▶ **Problem**
The entries below contain a stretch that opens with the line containing "At what coordinates should I click to accomplish: Switch chart" and closes with the line containing "Click the VAT field label"; set down that stretch exactly, both ends included, and nothing else.

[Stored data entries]
§
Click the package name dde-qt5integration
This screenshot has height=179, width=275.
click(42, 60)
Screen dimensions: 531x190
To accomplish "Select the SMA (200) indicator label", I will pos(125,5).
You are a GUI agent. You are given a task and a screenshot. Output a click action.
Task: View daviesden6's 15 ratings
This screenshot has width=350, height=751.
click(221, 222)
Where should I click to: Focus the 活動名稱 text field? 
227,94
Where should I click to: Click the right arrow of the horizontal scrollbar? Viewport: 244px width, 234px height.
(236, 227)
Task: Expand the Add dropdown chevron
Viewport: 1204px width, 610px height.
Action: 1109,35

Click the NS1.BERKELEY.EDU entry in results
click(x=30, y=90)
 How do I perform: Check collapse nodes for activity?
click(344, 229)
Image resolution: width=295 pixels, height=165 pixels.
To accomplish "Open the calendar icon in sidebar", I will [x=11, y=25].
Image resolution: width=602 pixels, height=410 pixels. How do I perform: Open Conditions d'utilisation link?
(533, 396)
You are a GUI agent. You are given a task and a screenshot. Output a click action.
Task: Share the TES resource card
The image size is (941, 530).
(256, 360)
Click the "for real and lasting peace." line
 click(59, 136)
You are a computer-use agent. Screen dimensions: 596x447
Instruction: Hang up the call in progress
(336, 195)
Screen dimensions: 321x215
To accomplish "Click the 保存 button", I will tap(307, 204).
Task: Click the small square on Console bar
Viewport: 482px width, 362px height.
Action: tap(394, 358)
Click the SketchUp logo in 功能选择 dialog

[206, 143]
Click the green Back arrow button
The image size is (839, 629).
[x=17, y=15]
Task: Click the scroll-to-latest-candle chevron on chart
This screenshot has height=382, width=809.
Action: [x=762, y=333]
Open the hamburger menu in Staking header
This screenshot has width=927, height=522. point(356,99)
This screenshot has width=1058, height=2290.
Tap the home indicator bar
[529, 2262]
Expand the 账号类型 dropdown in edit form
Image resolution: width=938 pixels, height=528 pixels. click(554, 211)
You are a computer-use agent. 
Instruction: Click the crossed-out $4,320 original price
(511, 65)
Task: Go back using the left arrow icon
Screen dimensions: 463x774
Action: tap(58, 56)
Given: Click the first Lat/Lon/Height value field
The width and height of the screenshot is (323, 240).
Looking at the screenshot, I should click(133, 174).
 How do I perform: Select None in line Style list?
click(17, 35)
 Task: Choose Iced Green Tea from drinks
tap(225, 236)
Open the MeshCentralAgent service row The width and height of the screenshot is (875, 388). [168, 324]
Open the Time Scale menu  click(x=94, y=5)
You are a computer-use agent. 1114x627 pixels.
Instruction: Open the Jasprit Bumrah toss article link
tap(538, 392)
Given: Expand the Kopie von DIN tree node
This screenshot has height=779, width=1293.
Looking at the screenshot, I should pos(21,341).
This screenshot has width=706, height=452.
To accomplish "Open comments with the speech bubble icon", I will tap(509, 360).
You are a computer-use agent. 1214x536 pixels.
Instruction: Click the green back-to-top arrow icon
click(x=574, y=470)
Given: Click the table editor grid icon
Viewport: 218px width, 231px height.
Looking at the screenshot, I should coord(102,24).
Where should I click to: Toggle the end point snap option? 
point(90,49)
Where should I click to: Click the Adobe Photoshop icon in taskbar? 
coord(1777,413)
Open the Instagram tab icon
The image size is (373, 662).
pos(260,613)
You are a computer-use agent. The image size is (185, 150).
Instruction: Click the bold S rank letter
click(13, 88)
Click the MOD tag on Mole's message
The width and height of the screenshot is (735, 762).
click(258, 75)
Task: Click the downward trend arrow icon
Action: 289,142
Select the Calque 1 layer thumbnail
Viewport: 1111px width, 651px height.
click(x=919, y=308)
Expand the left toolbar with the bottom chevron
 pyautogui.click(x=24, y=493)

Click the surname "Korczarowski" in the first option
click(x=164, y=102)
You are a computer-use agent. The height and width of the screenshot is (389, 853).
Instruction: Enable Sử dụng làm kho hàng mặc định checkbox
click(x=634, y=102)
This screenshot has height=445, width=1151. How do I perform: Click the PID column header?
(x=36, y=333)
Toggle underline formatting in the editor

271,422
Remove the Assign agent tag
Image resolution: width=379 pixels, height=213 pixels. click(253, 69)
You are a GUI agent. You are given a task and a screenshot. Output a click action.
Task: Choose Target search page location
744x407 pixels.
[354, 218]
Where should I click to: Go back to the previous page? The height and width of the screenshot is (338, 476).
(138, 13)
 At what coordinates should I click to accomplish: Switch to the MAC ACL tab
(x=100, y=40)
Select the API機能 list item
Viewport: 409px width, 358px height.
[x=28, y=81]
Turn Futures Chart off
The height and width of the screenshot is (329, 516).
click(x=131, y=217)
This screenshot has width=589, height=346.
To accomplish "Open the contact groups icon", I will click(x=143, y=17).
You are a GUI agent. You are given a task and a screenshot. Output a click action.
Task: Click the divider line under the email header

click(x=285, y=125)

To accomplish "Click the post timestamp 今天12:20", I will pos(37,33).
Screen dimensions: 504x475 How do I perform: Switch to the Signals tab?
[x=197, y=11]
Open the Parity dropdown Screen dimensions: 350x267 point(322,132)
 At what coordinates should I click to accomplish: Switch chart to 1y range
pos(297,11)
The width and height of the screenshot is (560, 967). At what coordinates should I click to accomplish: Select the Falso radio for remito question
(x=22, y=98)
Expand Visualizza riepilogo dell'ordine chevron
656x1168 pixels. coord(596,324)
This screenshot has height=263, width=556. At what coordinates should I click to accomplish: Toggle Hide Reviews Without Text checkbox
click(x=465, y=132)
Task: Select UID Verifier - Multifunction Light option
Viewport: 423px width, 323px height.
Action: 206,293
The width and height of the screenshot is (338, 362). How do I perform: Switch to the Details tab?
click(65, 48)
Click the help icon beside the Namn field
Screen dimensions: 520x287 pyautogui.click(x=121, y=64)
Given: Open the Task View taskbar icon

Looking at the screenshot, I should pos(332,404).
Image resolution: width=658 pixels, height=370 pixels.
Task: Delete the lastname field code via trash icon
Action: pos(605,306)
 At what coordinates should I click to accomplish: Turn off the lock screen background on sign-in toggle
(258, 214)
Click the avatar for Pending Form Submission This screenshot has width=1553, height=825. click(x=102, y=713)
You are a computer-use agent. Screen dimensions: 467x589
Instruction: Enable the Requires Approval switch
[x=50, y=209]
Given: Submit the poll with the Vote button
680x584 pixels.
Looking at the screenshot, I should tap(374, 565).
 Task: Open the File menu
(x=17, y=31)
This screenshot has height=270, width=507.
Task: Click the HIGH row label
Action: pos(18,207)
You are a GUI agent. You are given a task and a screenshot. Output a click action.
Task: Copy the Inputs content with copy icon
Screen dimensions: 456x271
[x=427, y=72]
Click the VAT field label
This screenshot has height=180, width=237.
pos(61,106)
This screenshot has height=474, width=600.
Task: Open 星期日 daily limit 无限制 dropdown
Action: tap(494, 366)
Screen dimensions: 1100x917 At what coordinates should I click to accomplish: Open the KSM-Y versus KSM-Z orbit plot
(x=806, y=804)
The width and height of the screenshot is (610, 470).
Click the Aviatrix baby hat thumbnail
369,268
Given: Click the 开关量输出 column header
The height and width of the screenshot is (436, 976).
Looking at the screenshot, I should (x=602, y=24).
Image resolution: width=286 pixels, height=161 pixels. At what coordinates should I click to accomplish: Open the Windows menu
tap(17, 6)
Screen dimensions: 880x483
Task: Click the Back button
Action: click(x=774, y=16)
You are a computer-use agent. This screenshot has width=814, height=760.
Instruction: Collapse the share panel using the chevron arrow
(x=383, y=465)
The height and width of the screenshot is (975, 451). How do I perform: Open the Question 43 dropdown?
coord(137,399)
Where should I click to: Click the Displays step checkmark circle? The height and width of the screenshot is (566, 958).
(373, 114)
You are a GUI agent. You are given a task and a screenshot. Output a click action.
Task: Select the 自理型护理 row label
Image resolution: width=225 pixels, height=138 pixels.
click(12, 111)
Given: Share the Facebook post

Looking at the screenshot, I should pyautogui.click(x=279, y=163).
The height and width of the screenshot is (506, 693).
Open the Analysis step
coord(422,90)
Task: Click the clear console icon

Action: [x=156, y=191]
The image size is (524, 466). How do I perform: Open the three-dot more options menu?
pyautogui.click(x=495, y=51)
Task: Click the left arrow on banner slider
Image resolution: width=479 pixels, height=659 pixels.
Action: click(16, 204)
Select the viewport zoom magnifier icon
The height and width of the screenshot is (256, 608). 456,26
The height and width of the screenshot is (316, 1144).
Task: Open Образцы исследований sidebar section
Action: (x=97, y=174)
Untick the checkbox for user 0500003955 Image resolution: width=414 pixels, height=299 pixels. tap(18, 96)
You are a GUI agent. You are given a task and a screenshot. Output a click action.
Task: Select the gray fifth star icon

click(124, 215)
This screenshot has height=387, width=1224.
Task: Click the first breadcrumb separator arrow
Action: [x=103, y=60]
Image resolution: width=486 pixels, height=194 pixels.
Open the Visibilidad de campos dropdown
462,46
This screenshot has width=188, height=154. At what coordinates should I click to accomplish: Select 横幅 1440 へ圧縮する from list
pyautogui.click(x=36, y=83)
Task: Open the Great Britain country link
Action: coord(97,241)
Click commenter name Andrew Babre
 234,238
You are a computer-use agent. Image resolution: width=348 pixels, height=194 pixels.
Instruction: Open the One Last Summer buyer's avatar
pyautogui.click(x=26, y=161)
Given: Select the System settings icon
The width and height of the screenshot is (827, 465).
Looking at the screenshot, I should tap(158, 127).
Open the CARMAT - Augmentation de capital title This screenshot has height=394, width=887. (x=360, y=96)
§
▶ **Task answer**
 At what coordinates should I click to accomplish: Switch chart to 1y range
pos(297,11)
The width and height of the screenshot is (560, 967). At what coordinates should I click to accomplish: Select the Falso radio for remito question
(x=22, y=98)
Expand Visualizza riepilogo dell'ordine chevron
656x1168 pixels. coord(596,324)
This screenshot has height=263, width=556. At what coordinates should I click to accomplish: Toggle Hide Reviews Without Text checkbox
click(x=465, y=132)
Task: Select UID Verifier - Multifunction Light option
Viewport: 423px width, 323px height.
Action: 206,293
The width and height of the screenshot is (338, 362). How do I perform: Switch to the Details tab?
click(65, 48)
Click the help icon beside the Namn field
Screen dimensions: 520x287 pyautogui.click(x=121, y=64)
Given: Open the Task View taskbar icon

Looking at the screenshot, I should pos(332,404).
Image resolution: width=658 pixels, height=370 pixels.
Task: Delete the lastname field code via trash icon
Action: pos(605,306)
 At what coordinates should I click to accomplish: Turn off the lock screen background on sign-in toggle
(258, 214)
Click the avatar for Pending Form Submission This screenshot has width=1553, height=825. click(x=102, y=713)
You are a computer-use agent. Screen dimensions: 467x589
Instruction: Enable the Requires Approval switch
[x=50, y=209]
Given: Submit the poll with the Vote button
680x584 pixels.
Looking at the screenshot, I should tap(374, 565).
 Task: Open the File menu
(x=17, y=31)
This screenshot has height=270, width=507.
Task: Click the HIGH row label
Action: pos(18,207)
You are a GUI agent. You are given a task and a screenshot. Output a click action.
Task: Copy the Inputs content with copy icon
Screen dimensions: 456x271
[x=427, y=72]
Click the VAT field label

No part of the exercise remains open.